Василий Бетаки - Снова Казанова (Меее…! МУУУ…! А? РРРЫ!!!)
Зимой 1974 года в Париж приехала из Франкфурта Наталья Борисовна Тарасова. Рутченко сказал мне об этом по телефону, и я тотчас к ним поехал. Первое, что я услышал от Тарасовой, – это, что у нас с ней есть общий знакомый, мой однокурсник по Литинституту Эма Мандель, он же поэт Наум Коржавин, живущий теперь в Бостоне. Эма уже успел ей про меня в письмах что-то смешное насплетничать. Ну, а я в ответ поведал ей о его «контрпередачах». Она смеялась и повторяла, что «ничуть Эма с довоенного времени не изменился, лишь бы спорить! А если не с кем – так хоть с самим собой.» Оказалось, что Коржавин – её друг юности ещё по Киеву, где они перед войной ходили в один литературный кружок. Кстати, другой её приятель по кружку, Ваня Матвеев, давно уже стал американцем, ещё в пятидесятых годах получил поэтическую известность, а к моменту нашего разговора был профессором в Питтсбурге, это – Иван Елагин.

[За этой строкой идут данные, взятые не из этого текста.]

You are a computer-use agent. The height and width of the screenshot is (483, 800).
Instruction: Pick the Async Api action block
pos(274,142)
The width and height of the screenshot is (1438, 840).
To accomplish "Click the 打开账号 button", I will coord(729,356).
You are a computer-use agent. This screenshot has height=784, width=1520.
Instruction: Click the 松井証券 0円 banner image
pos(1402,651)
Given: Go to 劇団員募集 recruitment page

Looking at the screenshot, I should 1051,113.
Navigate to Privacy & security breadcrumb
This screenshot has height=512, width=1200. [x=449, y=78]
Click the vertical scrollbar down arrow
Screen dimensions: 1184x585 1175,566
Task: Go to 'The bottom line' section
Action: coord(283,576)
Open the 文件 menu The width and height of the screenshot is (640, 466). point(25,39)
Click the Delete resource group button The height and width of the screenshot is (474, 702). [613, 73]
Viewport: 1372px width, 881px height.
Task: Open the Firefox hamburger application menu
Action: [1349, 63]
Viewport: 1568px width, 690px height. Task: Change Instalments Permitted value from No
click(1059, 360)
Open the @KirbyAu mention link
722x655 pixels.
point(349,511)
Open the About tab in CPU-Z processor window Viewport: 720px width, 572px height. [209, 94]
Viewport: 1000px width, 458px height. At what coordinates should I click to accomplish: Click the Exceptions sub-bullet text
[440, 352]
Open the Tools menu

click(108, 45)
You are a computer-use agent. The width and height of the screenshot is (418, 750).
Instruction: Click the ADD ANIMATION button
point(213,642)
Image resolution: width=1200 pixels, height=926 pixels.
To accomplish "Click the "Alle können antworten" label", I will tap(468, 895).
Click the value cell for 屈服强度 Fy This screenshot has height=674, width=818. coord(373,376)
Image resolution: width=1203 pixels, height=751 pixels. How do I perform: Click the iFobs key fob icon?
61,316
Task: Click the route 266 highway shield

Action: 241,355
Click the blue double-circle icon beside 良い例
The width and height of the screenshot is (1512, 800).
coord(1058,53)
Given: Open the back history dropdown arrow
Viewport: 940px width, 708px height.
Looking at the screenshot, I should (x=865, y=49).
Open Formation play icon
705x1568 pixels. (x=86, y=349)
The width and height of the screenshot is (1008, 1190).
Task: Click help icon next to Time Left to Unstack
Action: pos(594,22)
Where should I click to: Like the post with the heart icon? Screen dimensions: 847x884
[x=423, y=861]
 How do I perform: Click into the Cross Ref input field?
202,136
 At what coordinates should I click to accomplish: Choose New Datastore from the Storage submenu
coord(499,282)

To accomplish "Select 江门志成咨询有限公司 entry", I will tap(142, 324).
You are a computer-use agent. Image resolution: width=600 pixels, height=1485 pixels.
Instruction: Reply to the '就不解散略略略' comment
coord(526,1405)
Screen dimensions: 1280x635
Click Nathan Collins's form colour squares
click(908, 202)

Тарасова привезла с собой номер «Граней», в котором была напечатана полностью моя «трилогия» «Пляски истории»: «Менуэт», «Мазурка» и «Танго». Примерно через месяц после знакомства с Тарасовой я поехал в Мюнхен для участия в групповых передачах. Их иногда технически неудобно было делать с телефона в прямой эфир из разных городов одновременно, и участники собирались в Мюнхене. Оттуда я заехал и во Франкфурт. Тарасовы встретили меня на вокзале вместе с новым приятелем и соседом, большим и неуклюжим мужиком, который представился «Йоффе из Яффы». Н. Б., как вскоре выяснилось, очень старалась отучить Юру Йоффе от пьянства, но этот московский диссидент даже в Израиле, в сумасшедшую жару, не просыхал, а уж во Франкфурте и вовсе спивался. Так что, несмотря на все усилия Тарасовой и её мужа Сергея, альпиниста и скаутемейстера, вообще капли в рот не бравшего, Йоффе всё-таки года через два спился окончательно и от энного инфаркта скончался.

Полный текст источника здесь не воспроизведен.